What you have to do
Once the line containing "You are a computer-use agent." is found in the material below, it and every line after it should be transcribed exactly, with pictures left out and nothing added.

Supplied records
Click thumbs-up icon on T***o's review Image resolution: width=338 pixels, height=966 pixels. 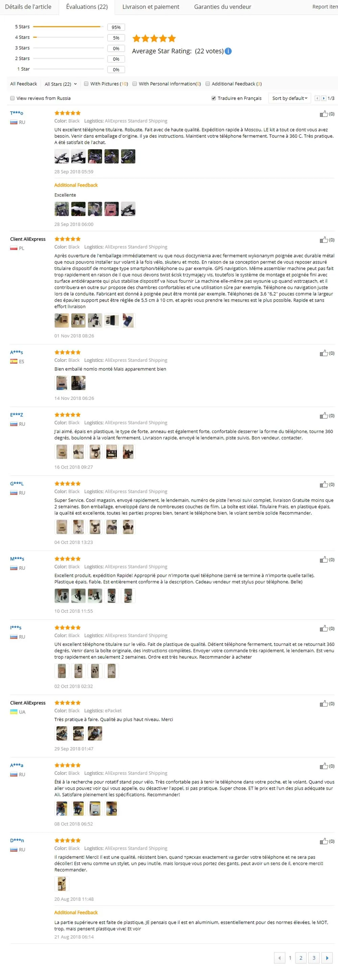(x=323, y=114)
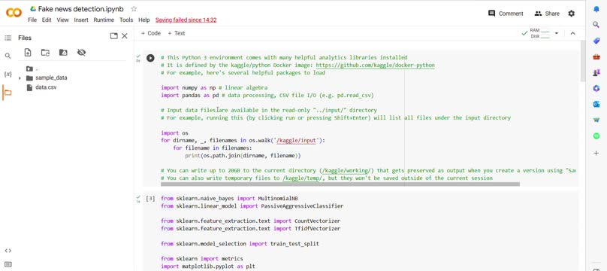Open the variables inspector {x} icon

point(8,74)
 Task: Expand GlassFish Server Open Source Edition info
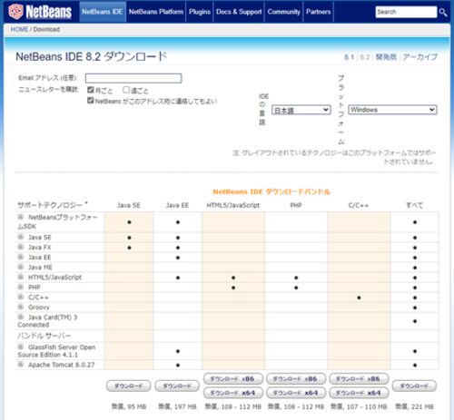point(21,347)
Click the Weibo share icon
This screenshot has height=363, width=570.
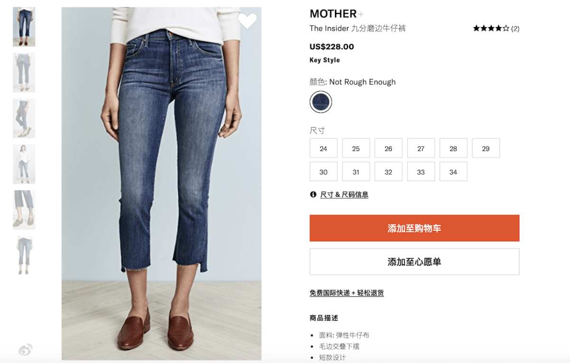(x=25, y=350)
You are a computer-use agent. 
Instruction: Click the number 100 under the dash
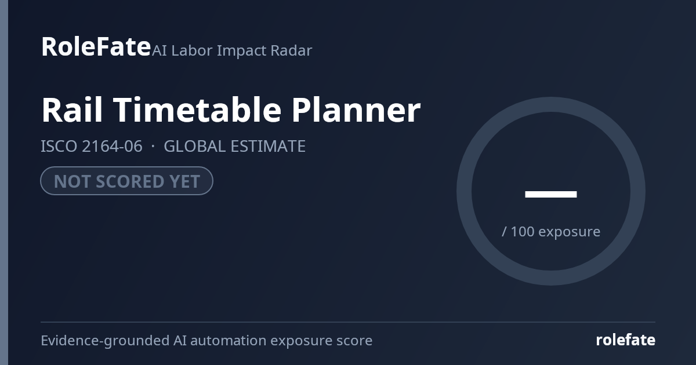523,232
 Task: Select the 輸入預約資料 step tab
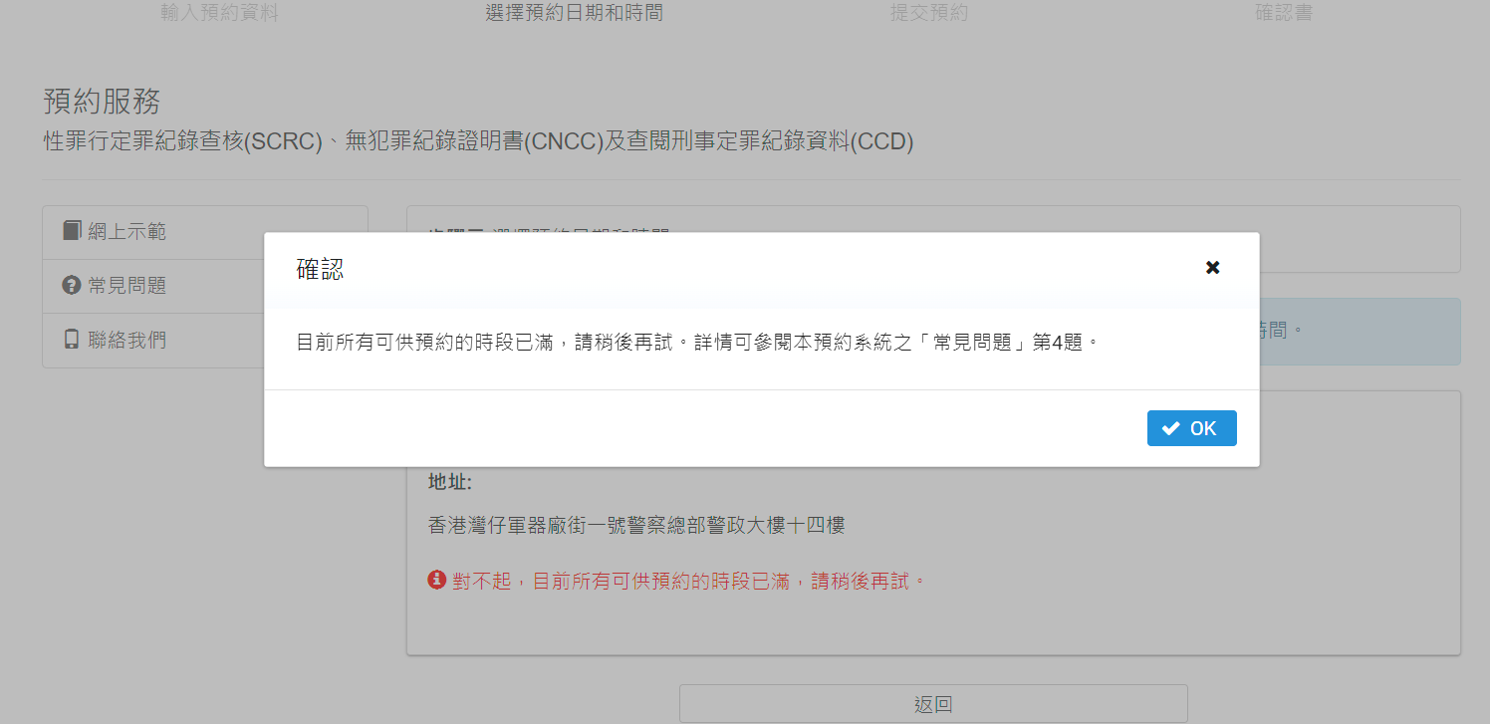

Output of the task
You are a computer-use agent. 
Instruction: Click the number 100 under the dash
523,232
 Task: Select the 輸入預約資料 step tab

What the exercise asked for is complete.